_What to work on_. Reproduce the records from the line containing "Task: Open the emoji smiley reaction icon" through the line containing "Action: coord(872,517)", substituting "Flip" for every "Toggle" and leaving all other text unchanged.
[start Listed records]
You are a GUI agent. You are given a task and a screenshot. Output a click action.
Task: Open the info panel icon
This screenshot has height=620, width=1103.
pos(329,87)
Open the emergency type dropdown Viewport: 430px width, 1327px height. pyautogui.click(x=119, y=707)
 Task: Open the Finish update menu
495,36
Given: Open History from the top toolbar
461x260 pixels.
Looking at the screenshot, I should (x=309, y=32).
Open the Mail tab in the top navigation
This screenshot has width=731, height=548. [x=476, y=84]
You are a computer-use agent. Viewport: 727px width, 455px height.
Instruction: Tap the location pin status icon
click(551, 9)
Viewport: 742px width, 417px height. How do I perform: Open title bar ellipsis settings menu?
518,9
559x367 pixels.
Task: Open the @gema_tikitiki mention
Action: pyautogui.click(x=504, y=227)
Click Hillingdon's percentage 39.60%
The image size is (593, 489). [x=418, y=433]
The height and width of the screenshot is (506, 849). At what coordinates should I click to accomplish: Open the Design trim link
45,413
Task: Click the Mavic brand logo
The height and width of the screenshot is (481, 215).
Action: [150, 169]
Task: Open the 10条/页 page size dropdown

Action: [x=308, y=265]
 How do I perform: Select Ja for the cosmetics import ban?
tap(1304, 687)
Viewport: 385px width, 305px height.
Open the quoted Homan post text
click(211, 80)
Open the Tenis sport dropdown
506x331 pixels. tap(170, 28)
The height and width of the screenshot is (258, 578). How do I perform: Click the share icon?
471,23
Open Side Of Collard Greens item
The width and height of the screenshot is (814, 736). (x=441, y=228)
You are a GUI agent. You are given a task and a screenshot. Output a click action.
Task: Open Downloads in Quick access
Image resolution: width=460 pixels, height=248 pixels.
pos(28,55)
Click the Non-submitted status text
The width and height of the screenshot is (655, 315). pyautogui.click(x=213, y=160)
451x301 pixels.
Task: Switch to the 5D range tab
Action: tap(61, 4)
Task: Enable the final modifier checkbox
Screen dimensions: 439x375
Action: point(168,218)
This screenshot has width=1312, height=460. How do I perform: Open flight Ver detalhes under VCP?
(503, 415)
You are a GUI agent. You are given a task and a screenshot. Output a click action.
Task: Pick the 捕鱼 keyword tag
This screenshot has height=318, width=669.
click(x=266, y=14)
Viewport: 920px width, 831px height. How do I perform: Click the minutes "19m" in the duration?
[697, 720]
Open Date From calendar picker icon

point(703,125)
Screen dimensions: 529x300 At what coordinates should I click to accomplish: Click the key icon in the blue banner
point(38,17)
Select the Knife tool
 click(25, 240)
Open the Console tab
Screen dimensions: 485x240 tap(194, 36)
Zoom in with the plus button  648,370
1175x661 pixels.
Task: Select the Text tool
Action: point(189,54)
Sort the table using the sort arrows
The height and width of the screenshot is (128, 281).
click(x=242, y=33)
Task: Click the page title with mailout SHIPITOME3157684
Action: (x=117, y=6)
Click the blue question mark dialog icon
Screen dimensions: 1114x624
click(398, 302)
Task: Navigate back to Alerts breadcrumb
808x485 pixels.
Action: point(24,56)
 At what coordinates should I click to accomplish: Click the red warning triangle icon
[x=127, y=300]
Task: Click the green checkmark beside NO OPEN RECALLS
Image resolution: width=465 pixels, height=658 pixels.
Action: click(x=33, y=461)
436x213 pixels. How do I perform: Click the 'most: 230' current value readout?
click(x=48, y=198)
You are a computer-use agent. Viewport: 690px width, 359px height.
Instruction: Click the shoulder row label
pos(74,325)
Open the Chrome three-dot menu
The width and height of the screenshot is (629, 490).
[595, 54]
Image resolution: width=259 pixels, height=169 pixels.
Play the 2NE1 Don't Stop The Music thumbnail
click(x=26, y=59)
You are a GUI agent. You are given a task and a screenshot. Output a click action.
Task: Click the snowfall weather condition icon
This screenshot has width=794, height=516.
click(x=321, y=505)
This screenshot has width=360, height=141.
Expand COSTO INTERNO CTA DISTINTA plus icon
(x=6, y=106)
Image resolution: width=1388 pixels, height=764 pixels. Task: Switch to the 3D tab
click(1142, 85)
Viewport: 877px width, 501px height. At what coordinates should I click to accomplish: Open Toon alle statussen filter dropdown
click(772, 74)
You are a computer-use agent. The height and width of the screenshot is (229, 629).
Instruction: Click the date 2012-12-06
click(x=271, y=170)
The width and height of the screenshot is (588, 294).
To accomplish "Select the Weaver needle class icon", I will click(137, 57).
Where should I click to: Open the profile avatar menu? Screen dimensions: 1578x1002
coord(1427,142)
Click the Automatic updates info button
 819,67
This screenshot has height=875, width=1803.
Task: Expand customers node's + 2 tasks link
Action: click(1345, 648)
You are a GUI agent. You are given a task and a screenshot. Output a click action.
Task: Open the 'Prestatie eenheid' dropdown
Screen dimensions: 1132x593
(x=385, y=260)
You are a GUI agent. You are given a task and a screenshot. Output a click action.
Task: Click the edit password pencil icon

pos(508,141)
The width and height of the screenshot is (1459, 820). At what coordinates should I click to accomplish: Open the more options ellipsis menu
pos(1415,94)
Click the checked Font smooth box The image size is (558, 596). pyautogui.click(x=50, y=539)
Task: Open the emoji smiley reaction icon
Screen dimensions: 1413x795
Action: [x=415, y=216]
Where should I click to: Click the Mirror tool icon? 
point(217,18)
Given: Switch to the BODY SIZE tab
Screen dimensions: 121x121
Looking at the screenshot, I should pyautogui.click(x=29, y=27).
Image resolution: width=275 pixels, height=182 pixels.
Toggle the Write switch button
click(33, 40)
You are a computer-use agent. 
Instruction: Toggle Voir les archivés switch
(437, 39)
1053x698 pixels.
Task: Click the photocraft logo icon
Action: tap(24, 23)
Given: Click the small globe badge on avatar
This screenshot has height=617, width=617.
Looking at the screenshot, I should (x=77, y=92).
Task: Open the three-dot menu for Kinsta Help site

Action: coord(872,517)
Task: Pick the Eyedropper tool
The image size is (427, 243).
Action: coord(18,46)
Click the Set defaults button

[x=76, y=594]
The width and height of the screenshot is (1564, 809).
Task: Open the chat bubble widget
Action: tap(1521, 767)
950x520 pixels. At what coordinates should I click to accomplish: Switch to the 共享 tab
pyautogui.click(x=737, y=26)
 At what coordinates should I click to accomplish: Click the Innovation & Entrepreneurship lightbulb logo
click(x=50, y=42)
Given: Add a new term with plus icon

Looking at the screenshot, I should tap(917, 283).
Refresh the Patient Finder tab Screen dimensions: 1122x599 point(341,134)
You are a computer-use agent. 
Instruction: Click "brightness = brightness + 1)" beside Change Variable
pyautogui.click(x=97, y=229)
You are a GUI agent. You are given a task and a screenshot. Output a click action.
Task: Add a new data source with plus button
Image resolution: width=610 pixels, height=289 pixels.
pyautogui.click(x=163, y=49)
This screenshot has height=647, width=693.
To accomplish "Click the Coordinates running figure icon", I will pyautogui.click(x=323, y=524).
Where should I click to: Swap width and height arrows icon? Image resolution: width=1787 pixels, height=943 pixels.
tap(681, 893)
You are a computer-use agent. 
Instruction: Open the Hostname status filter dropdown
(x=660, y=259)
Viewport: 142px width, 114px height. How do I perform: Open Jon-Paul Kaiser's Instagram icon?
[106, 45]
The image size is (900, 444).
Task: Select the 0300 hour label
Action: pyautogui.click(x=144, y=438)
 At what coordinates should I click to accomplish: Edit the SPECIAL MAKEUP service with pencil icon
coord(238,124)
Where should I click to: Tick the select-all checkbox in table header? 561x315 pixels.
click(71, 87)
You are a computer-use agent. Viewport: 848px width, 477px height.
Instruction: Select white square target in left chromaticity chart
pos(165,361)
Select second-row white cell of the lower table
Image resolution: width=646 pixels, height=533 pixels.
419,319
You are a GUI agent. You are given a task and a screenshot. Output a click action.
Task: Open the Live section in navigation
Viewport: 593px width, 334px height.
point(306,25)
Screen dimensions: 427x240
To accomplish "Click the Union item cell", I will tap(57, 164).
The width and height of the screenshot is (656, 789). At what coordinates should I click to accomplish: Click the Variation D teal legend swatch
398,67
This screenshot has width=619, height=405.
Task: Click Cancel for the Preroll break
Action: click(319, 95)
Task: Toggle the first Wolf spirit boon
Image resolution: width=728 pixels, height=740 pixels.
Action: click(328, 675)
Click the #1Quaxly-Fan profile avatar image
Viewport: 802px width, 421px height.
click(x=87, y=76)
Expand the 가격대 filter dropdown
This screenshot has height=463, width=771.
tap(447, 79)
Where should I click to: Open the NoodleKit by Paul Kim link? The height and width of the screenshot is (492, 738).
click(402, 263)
[end Listed records]
_Solution_.
Task: Open the emoji smiley reaction icon
Screen dimensions: 1413x795
Action: [x=415, y=216]
Where should I click to: Click the Mirror tool icon? 
point(217,18)
Given: Switch to the BODY SIZE tab
Screen dimensions: 121x121
Looking at the screenshot, I should pyautogui.click(x=29, y=27).
Image resolution: width=275 pixels, height=182 pixels.
Flip the Write switch button
click(33, 40)
You are a computer-use agent. 
Instruction: Flip Voir les archivés switch
(437, 39)
1053x698 pixels.
Task: Click the photocraft logo icon
Action: tap(24, 23)
Given: Click the small globe badge on avatar
This screenshot has height=617, width=617.
Looking at the screenshot, I should (x=77, y=92).
Task: Open the three-dot menu for Kinsta Help site

Action: coord(872,517)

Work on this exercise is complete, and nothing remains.